WORK INSTRUCTIONS -> From the listing below, output only the lines starting at the line that has "Click the Technical Name input field" and ending at the line that has "Hide layer 7 using its checkbox", exactly as they appear, ends included.

(GIVEN DATA)

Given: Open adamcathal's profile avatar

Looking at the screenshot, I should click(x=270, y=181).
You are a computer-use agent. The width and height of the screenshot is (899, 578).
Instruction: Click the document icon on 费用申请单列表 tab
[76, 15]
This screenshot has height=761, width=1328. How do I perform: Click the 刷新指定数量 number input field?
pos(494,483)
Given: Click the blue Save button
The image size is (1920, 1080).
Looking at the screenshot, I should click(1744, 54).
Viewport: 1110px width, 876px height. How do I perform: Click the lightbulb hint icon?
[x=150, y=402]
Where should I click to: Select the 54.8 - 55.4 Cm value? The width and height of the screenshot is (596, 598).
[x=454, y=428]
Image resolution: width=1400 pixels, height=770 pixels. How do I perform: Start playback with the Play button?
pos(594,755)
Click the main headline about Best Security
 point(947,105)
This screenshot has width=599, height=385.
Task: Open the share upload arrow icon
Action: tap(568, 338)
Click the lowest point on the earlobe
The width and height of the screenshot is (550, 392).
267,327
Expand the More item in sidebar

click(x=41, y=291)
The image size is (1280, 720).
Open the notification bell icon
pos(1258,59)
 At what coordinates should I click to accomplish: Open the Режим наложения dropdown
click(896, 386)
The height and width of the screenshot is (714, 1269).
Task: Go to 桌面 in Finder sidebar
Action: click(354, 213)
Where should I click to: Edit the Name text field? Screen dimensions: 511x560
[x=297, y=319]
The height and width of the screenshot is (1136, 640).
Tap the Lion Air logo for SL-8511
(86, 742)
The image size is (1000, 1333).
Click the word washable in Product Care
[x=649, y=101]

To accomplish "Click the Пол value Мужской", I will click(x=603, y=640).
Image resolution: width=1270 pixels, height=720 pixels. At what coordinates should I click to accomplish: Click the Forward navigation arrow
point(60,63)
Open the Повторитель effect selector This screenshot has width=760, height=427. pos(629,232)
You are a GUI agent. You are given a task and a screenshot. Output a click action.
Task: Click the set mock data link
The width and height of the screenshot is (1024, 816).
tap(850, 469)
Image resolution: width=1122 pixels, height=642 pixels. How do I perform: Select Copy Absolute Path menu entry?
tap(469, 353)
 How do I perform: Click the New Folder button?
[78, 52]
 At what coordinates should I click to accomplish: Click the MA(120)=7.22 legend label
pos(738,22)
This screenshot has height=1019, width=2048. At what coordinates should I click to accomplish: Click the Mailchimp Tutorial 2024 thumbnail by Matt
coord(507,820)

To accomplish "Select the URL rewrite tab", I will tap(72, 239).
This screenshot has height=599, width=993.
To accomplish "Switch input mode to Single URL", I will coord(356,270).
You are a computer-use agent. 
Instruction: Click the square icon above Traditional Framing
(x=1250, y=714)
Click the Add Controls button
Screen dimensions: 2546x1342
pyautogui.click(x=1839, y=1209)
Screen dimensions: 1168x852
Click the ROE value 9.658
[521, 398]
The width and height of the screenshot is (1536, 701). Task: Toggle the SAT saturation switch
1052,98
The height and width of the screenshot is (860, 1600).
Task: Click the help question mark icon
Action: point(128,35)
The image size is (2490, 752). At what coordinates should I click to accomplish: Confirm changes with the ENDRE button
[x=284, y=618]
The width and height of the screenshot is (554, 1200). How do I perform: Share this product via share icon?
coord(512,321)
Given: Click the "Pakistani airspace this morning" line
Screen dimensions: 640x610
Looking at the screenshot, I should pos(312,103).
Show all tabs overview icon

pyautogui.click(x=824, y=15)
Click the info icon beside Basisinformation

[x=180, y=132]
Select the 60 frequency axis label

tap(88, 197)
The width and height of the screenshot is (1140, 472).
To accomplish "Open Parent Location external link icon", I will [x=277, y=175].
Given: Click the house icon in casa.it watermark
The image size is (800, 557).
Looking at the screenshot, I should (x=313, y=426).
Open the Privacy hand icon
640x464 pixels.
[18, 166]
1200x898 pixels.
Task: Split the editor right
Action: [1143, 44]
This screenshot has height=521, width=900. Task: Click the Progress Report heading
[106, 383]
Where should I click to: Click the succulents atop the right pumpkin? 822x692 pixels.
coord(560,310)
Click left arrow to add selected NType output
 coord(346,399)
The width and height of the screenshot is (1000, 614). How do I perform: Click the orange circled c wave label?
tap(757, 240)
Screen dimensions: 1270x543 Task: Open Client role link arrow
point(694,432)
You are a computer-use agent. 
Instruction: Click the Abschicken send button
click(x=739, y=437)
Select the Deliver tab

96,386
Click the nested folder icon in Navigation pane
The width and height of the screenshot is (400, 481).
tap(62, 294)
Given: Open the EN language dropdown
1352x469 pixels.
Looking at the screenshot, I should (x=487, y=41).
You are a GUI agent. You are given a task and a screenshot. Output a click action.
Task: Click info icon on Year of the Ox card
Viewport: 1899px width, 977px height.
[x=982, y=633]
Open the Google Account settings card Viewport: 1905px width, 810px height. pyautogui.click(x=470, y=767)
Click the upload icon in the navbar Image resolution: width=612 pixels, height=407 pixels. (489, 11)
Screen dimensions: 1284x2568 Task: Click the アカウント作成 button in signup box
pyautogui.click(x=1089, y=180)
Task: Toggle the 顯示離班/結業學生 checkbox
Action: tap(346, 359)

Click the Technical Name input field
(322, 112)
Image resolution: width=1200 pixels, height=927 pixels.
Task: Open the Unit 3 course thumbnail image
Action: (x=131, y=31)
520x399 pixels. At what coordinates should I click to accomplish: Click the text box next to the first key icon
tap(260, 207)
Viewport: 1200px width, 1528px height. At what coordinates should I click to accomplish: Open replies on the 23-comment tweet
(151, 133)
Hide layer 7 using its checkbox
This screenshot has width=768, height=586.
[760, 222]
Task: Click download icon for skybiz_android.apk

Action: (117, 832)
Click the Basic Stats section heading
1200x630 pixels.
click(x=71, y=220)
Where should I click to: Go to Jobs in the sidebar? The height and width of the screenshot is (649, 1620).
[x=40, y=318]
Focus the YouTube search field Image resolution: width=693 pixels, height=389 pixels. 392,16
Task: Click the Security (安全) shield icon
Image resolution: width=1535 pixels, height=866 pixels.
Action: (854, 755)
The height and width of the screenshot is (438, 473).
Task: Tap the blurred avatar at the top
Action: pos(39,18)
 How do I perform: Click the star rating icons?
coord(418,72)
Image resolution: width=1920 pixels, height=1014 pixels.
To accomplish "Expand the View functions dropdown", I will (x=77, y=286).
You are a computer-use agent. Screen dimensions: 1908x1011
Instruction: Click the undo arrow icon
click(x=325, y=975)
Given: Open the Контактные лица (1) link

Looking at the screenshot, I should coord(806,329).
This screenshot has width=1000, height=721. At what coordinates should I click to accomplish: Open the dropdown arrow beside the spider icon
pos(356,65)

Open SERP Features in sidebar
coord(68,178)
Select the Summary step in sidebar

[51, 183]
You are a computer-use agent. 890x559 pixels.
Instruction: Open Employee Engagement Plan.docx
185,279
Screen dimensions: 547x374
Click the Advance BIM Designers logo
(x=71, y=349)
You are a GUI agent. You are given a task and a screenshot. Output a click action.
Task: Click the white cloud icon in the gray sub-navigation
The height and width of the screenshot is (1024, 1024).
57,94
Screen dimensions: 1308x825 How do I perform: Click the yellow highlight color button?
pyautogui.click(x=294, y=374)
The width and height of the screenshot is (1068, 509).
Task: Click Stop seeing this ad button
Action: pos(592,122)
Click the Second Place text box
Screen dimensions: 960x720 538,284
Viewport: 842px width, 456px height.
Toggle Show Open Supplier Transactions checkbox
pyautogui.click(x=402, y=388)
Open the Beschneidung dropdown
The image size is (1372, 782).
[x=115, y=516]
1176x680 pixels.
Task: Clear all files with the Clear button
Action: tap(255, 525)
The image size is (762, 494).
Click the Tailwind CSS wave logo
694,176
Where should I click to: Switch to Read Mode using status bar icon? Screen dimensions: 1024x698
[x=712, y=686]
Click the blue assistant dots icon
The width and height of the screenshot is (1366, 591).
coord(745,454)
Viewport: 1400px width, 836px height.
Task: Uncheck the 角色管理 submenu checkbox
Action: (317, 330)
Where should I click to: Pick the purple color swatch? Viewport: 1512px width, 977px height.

(End GIVEN DATA)

SOLUTION ->
Click the Technical Name input field
(322, 112)
Image resolution: width=1200 pixels, height=927 pixels.
Task: Open the Unit 3 course thumbnail image
Action: (x=131, y=31)
520x399 pixels. At what coordinates should I click to accomplish: Click the text box next to the first key icon
tap(260, 207)
Viewport: 1200px width, 1528px height. At what coordinates should I click to accomplish: Open replies on the 23-comment tweet
(151, 133)
Hide layer 7 using its checkbox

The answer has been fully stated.